BRIEF HISTORY OF BAGUIO CITY💡

The beautiful City of Baguio, also known as the Summer Capital of the Philippines, was just one of the 31 tiny settlements, or rancherias, established at around 1846 by the early Spanish colonizers in the pine-covered highlands of the Benguet province. Back then, the rancheria that would eventually become Baguio City was called Kafagway, a village inhabited by the Kankana-ey and Ibaloi tribes of the Cordilleras. Rising around 5,000 feet or 1,524 meters above sea level, Kafagway and the rest of the Benguet province was perfect for growing arabica coffee, as the Spanish settlers discovered. The coffee trees, however, would outlast the Spanish colonizers for elsewhere in the world, something else was brewing that would change the destiny of Kafagway.
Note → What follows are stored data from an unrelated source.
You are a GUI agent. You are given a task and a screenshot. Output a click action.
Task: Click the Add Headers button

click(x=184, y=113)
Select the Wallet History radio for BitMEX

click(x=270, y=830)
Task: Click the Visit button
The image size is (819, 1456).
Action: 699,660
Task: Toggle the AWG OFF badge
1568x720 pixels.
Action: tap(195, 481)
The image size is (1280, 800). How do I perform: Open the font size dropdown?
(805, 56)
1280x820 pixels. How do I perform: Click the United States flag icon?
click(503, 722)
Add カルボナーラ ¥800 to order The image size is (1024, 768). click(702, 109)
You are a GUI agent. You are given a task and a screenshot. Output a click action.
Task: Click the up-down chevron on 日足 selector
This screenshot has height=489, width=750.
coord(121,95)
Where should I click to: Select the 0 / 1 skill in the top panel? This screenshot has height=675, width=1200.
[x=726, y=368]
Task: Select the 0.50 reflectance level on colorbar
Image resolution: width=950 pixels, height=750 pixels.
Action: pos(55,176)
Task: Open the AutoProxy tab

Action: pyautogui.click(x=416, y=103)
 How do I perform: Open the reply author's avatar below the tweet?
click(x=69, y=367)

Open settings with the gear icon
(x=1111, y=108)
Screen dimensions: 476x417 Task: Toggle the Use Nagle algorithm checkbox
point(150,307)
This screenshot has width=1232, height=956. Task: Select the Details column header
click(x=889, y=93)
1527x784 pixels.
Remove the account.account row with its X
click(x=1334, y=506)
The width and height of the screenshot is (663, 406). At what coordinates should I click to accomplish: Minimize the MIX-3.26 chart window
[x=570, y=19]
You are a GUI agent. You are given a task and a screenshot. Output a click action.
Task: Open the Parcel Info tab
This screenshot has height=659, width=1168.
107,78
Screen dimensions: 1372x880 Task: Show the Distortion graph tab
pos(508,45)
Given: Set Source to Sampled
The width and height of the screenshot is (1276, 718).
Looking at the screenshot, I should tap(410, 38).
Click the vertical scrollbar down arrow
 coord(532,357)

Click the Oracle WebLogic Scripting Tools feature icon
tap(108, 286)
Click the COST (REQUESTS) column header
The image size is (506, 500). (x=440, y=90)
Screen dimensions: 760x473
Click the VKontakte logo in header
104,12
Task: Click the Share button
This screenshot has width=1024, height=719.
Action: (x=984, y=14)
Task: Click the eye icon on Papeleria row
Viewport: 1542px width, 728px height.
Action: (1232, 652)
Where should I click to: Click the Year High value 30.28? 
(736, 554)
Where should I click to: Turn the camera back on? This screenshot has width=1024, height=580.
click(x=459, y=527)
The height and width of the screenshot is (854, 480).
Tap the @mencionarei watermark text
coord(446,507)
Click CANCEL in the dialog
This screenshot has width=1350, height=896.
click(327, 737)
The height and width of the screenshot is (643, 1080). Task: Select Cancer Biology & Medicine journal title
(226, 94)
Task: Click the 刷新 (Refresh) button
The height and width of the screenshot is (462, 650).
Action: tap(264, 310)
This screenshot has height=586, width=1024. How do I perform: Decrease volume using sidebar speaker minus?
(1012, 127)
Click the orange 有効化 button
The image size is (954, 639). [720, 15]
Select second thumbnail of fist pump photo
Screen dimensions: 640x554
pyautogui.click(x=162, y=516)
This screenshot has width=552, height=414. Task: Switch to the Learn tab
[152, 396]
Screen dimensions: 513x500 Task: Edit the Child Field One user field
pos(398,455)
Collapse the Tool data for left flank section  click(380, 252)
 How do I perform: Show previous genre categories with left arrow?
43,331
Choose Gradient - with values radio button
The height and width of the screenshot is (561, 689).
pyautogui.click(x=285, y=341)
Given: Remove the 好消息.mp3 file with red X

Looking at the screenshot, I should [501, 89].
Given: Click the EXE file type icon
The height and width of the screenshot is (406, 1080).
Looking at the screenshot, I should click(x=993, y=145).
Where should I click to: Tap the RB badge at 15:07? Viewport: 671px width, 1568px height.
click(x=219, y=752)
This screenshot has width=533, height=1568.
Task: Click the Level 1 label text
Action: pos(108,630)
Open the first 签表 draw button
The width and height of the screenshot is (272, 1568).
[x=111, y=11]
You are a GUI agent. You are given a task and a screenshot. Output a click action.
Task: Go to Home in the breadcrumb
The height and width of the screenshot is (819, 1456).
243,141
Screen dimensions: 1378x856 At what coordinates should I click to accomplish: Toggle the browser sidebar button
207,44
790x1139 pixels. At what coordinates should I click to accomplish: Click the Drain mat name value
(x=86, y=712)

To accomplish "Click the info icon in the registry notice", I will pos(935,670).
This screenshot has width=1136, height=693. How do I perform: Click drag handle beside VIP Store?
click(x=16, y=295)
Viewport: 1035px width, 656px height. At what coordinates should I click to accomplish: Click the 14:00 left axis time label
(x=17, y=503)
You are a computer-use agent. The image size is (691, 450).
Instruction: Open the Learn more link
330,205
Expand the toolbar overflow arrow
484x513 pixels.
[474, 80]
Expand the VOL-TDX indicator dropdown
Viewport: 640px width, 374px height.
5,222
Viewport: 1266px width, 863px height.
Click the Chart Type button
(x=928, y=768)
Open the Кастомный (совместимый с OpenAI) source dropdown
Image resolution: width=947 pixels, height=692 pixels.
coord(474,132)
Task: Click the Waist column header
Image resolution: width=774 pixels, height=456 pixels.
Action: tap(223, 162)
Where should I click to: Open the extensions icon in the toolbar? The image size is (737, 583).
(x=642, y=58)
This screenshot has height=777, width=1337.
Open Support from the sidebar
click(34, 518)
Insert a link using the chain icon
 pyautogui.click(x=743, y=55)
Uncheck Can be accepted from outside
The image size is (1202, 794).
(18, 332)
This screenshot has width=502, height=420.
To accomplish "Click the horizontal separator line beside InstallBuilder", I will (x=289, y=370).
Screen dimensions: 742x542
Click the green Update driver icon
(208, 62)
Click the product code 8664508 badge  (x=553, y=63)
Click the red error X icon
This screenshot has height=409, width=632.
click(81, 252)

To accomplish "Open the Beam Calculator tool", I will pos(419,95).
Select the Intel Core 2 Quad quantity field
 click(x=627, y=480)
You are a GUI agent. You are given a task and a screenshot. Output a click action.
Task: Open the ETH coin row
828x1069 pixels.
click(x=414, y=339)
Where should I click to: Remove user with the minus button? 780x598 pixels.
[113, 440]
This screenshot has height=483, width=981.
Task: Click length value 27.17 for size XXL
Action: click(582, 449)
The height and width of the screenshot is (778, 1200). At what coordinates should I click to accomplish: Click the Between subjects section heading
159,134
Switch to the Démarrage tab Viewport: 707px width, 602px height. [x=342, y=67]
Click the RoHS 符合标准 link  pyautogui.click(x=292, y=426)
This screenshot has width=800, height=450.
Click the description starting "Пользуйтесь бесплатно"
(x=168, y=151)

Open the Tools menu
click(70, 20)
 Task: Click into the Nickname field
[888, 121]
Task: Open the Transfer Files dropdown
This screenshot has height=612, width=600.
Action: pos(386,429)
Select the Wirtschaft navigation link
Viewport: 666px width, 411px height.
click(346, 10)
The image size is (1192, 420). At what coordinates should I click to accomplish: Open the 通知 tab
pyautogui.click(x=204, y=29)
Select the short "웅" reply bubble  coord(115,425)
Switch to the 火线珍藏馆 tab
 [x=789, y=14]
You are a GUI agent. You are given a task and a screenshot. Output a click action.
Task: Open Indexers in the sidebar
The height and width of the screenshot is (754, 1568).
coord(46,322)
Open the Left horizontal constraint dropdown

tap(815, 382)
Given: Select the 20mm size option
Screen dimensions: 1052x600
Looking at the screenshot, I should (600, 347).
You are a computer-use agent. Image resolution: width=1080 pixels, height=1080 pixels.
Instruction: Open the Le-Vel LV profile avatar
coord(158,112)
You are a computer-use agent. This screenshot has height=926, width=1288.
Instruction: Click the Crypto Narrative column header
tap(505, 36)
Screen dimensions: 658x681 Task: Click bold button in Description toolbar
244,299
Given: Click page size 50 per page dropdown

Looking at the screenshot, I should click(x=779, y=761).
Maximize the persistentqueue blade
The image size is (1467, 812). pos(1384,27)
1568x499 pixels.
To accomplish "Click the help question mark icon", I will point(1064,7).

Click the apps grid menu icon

Spanish Occupation. During their occupation of the Philippines, the Spanish colonizers conducted a series of expeditions, led by Juan Salcedo in 1572 and Don Q. M. Quirante in 1694 to the cool mountains of Benguet.
American Occupation. When the Americans arrived in Baguio, after Spain ceded the entire Philippine islands to the United States of America for $20,000.00, they found the pine-covered hills and the cool heights ideal for retreats from the sweltering heat of the lowlands. In what was termed a “supreme feat of engineering” they carved Kennon Road from the mountains surrounding the Bued River Canyon, connecting Kafagway to the Pangasinan and Ilocos lowlands
Early in 1900 the Americans established their government with H. Phelps Whitmarsh as the first civil governor appointed for the first provincial government established in the Philippine Islands, Benguet. At that time, the Philippines was still under the U.S. Military Government.
Baguio was then the capital of Benguet, and the American’s best administrators and teachers were fervent boosters and promoters: Worcester, Wright, Forbes, Pack, Barrows, Eckman and others who together with Filipinos committed to make the place a virtual heaven on earth. It was set up as both a mining town and a recreational facility. The mountains surrounding Kennon were mined with camps erected from the base to the plateau that Baguio sits on. In 1903, Camp John Hay was developed for the rest and recreation of the U.S. Armed Forces.
Baguio City was designed by premier American architect and urban planner Daniel H. Burnham, who also master-planned Chicago’s One Magnificent Mile and Manila’s Roxas Boulevard. American missionaries came and “Christianized” the natives and English became the lingua franca.

Japanese Occupation. After the Japanese attacked Pearl Harbor the war in the Pacific broke out and the Philippines, being the only colony of the United States, became a prime target. The Japanese bombed Baguio on December 8, 1941 and occupied it on December 27 of the same year, setting up their headquarters at Camp John Hay. However, the war eventually changed course and on September 3, 1945, General Yamashita formally surrendered to the Americans at the US Ambassador’s residence in Camp John Hay, after which, Baguio immediately set to the task of rehabilitation.

Philippine Independence. When the Philippines was granted independence in 1946, Baguio City resumed its role as the Summer Capital of the Philippines, with Camp John Hay being retained by the Americans under the RP-US Bases Agreement

During summers, the whole of the Philippine Government conducted its business in the City of Pines, a tradition that is continued today only by the Philippine Supreme Court. This partly accounts for the ownership of a lot of beautiful vacation homes by the country’s oldest families in areas like Leonard Wood Road, Park Drive and South Drive. Most of the prime property in Baguio City is owned by the national government: Cabinet Hill, Engineer’s Hill, Supreme Court Compound, Court of Appeals Compund, Comelec Compound.
Baguio was the Philippines’ top tourist destination from 1946 until July 16, 1990, when a 7.7 magnitude earthquake hit the city, after which it rebuilt quickly and all traces of the devastation removed.
Camp John Hay was turned over to the Philippine Government on July 1, 1991 simultaneously with the turnover of all U.S. Bases in the Philippines, and was, in turn, awarded to a private developer in 1997 on a long-term lease contract.

Today, the city is the seat of the Cordillera Administrative Region (CAR), composed of the provinces of Benguet, Ifugao, Kalinga, Apayao and Mountain Province, and kept the monicker “Summer Capital of the Philippines.”